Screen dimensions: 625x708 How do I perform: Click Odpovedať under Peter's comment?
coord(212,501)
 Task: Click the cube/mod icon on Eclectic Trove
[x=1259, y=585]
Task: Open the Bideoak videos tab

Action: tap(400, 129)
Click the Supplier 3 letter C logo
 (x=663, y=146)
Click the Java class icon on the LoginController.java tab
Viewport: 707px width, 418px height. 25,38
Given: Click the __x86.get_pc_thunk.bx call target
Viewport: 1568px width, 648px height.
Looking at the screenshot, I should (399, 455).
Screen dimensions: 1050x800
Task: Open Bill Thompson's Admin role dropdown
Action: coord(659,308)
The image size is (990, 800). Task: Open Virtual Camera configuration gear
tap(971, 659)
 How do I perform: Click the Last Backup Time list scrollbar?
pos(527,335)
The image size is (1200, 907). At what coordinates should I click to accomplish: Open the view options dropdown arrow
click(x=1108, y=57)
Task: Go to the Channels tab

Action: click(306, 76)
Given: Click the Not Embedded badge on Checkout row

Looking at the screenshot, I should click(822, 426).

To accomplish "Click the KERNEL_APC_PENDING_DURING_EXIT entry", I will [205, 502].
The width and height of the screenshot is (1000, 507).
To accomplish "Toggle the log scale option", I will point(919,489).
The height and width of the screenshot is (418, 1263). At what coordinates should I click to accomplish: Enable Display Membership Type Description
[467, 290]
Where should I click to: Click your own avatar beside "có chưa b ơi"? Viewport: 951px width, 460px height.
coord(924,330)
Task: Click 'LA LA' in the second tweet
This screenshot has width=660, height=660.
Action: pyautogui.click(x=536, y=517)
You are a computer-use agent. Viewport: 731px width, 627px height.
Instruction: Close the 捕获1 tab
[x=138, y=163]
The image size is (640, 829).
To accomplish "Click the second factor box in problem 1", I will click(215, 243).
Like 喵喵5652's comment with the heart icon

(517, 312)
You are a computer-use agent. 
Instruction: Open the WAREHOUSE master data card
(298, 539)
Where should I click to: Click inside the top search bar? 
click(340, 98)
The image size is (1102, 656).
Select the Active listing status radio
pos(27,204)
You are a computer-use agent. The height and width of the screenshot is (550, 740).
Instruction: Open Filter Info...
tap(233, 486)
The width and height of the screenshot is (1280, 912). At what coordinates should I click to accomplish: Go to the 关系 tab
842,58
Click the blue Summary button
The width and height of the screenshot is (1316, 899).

++++++++++++++++++++

_What you are asked to do_. Having found the line with "Click the blue Summary button" in the listing above, transcribe it and every line after it to the end, exactly, with no additions.

_Written response_.
Click the blue Summary button
The width and height of the screenshot is (1316, 899).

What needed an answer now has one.